Le texte prévoit aussi l'interdiction du téléphone portable au lycée, comme c'est déjà le cas dans les écoles et les collèges. Des exceptions pourront être prévues par le règlement intérieur de l'établissement.

Récemment, les alertes se sont multipliées quant aux effets néfastes des réseaux sociaux sur les enfants et adolescents, qui captent leur attention et peuvent les exposer à des contenus problématiques.
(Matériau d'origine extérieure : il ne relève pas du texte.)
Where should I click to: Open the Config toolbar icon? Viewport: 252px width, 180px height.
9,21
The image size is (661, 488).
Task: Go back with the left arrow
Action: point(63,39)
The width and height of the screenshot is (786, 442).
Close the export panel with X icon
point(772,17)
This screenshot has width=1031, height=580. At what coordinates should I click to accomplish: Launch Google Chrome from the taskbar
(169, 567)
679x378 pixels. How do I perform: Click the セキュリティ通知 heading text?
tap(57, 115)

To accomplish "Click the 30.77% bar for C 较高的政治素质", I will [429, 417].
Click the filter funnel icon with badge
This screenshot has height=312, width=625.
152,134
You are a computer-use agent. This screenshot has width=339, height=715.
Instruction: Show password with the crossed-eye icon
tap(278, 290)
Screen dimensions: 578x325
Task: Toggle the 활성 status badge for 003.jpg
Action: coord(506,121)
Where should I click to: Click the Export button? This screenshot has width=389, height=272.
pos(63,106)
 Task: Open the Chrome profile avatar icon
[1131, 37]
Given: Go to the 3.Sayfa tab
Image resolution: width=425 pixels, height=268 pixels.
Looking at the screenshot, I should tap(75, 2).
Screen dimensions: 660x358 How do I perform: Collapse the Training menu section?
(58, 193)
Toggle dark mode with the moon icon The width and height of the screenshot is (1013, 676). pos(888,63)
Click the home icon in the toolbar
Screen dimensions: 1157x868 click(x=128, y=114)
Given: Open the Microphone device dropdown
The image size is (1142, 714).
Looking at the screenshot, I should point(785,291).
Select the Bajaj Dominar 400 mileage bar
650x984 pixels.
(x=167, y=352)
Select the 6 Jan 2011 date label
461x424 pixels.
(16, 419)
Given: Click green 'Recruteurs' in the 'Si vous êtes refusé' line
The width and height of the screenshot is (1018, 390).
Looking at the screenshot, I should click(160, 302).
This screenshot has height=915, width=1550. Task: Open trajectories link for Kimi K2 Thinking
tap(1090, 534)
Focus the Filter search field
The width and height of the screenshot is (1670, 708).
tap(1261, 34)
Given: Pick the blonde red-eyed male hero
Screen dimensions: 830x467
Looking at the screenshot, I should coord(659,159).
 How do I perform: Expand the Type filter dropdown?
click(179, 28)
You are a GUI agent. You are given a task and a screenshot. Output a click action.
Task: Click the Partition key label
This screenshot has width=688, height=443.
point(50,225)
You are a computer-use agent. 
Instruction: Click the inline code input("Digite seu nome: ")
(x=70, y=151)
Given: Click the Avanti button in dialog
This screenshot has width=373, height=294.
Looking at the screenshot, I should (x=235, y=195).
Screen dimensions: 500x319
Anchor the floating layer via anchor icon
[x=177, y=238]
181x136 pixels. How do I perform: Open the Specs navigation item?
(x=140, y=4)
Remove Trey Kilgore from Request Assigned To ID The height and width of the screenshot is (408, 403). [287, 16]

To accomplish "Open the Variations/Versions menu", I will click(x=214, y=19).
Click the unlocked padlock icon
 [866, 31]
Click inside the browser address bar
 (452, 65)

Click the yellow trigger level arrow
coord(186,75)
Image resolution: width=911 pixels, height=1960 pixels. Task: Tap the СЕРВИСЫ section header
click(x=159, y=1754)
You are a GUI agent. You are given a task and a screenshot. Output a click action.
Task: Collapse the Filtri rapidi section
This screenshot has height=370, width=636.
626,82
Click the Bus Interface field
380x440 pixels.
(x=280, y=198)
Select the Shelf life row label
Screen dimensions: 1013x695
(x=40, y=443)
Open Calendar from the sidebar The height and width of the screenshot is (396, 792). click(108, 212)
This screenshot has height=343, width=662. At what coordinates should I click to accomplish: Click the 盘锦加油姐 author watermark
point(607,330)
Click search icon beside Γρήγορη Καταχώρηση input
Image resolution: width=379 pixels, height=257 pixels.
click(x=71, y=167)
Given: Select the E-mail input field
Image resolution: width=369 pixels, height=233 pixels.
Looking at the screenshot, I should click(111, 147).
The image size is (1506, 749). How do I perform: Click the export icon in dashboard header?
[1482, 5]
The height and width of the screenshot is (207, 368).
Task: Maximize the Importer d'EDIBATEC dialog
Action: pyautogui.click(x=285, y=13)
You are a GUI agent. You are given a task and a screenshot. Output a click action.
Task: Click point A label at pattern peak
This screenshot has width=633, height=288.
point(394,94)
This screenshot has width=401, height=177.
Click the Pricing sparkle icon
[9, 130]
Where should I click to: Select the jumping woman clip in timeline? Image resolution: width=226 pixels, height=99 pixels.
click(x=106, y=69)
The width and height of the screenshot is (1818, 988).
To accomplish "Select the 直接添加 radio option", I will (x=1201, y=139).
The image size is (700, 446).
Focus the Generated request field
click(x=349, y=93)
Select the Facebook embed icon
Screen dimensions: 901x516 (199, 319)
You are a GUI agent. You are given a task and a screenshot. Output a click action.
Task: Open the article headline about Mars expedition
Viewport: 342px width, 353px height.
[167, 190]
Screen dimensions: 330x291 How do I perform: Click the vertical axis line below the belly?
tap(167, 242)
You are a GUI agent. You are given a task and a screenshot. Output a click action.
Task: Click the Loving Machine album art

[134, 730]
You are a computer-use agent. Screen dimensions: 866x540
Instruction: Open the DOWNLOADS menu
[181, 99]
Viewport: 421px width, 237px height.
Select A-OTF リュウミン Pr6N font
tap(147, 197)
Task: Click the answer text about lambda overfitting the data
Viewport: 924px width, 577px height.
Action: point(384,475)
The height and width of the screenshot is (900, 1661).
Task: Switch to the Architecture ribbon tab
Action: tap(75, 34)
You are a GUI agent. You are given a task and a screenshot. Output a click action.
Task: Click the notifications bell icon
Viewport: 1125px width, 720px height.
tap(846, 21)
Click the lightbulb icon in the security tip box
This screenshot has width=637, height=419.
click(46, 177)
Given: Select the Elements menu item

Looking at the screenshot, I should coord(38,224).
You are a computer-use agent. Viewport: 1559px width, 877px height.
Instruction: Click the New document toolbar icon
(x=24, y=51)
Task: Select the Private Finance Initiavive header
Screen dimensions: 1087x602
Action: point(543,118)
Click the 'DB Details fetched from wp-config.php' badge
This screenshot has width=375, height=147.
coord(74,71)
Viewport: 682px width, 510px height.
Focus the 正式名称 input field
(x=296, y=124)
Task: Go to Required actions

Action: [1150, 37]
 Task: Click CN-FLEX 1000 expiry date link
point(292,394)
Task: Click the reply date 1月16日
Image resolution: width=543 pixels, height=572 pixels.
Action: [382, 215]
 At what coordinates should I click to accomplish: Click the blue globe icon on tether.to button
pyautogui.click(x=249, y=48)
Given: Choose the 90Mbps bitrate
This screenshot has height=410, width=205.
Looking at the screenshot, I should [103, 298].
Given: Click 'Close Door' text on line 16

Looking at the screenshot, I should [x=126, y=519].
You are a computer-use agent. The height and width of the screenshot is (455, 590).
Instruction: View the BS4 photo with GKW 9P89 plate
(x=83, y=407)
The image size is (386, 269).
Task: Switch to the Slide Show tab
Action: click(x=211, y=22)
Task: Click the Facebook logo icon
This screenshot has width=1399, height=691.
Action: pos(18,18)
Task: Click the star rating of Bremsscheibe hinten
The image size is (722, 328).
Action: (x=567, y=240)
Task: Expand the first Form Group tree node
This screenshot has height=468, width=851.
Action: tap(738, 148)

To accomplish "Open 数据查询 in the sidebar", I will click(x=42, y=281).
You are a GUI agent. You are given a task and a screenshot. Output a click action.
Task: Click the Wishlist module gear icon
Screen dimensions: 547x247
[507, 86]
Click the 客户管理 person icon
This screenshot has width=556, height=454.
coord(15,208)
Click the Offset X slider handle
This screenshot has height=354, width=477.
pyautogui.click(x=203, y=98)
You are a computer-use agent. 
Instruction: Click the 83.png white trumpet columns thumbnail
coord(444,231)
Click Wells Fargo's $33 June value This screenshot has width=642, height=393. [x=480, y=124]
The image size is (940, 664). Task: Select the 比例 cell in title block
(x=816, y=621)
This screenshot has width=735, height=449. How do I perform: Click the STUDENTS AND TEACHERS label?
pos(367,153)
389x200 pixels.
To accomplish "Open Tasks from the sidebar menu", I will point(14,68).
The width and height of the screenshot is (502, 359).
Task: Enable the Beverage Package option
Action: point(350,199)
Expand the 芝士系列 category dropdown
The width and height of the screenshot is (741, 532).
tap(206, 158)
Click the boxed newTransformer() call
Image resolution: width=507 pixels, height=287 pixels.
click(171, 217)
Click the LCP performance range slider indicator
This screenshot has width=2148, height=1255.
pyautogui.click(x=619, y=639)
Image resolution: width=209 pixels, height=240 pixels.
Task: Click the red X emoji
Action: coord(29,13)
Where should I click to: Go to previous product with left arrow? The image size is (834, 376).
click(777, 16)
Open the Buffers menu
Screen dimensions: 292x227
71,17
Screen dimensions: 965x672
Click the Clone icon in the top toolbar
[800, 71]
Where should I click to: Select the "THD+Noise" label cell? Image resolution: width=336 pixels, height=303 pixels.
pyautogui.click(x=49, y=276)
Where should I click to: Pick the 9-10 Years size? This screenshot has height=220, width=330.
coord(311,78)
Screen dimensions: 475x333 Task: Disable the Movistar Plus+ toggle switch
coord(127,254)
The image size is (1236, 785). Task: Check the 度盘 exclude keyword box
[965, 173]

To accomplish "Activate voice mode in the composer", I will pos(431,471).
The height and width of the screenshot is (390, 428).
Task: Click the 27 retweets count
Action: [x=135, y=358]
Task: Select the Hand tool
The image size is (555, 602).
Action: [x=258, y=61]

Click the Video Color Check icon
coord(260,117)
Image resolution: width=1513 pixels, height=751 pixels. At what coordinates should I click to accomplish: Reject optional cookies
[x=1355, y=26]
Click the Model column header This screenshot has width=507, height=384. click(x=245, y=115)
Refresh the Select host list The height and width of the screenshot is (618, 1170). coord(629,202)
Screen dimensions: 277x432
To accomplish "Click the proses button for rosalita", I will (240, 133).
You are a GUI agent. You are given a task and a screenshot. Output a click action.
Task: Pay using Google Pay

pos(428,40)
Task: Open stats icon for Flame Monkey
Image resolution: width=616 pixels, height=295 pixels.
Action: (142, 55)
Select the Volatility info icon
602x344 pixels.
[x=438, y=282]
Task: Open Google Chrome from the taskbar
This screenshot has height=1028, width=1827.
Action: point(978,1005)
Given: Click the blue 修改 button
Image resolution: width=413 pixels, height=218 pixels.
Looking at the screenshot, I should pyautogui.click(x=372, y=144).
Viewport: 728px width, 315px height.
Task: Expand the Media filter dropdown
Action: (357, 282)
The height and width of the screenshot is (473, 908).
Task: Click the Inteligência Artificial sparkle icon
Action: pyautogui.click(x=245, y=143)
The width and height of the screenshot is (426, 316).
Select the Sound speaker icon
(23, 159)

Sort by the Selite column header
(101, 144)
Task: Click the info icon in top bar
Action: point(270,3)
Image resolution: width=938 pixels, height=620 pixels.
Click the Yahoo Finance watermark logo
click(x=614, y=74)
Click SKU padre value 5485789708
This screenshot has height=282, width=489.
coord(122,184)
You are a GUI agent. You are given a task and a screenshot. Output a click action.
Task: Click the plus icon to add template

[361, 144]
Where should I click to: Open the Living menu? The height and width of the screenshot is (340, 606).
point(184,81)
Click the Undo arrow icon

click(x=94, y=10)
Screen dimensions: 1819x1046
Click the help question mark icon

La France est très regardée par d'autres pays européens réfléchissant à des législations similaires.

Le texte ne prévoit aucune sanction pour les enfants ou parents. Concrètement, il reviendra aux plateformes de mettre en place un dispositif de vérification d'âge, voire plusieurs simultanément pour laisser le choix aux utilisateurs.

"Les grandes plateformes sont à mon sens largement prêtes", a déclaré à l'AFP la députée rapporteure du texte, Laure Miller, du camp gouvernemental.

La Commission européenne a également présenté en avril une application paneuropéenne de vérification d'âge, et des solutions privées sont aussi développées.

Mais le député socialiste Arthur Delaporte a fustigé auprès de l'AFP un "grand flou sur les mécanismes de vérification d'âge", pour un texte qui entrera en vigueur "à la hâte, avec des risques d'effets de bord, de contournement".

Son groupe saisira "probablement" le Conseil constitutionnel, a-t-il ajouté, regrettant que les réseaux concernés ne soient pas davantage distingués.

- Fin de l'anonymat -

La France insoumise (gauche radicale) votera contre le texte, a annoncé le député Louis Boyard critiquant "une loi de fin d'anonymat sur internet".

Les sénateurs, qui avaient initialement privilégié un système de "liste noire" ciblant certains réseaux sociaux - finalement abandonné face aux craintes de non-conformité avec le droit européen - redoutent également une censure du Conseil constitutionnel.

"C'est un risque", estime la sénatrice centriste Catherine Morin-Desailly, rapporteure à la chambre haute, rappelant que le Conseil d'Etat a mis en garde sur la préservation de la "liberté d'expression" des jeunes.

Mais, depuis, un avis de l'Agence nationale de sécurité sanitaire (Anses) a clairement alerté sur le danger des réseaux sociaux pour la santé mentale des adolescents, pointe Laure Miller, ce qui permettra d'argumenter sur "la proportionnalité de la mesure".

La proposition de loi prévoit quelques exceptions à l'interdiction pour les "encyclopédies en ligne" ou les "projets numériques à vocation éducative".

Concernant YouTube et WhatsApp, très utilisés, Mme Miller précise que ces plateformes devront mettre en place une vérification d'âge pour la partie assimilée à un réseau social (chaînes de partage, commentaires...). La visualisation simple de vidéos, ou la messagerie interpersonnelle, ne seraient pas concernées par l'interdiction selon elle.

Tout au long de l'examen au Parlement, les débats ont notamment porté sur la formulation précise à adopter, avec un impératif: que le texte soit conforme au droit européen, sous peine de ne pas pouvoir être appliqué.

Dans un avis rendu il y a deux semaines, la Commission européenne a aiguillé les parlementaires français, qui se sont finalement accordés sur un texte suivant ses recommandations.

Elle a par ailleurs elle-même annoncé la semaine dernière son intention d'instaurer un accès "progressif et gradué" des mineurs aux réseaux sociaux.

Un comité d'experts a recommandé une interdiction aux moins de 13 ans, mais les pays de l'UE seraient libres d'instaurer une interdiction plus tardive.

Pour Mme Miller, la loi française serait ainsi "en concordance" avec une future législation européenne.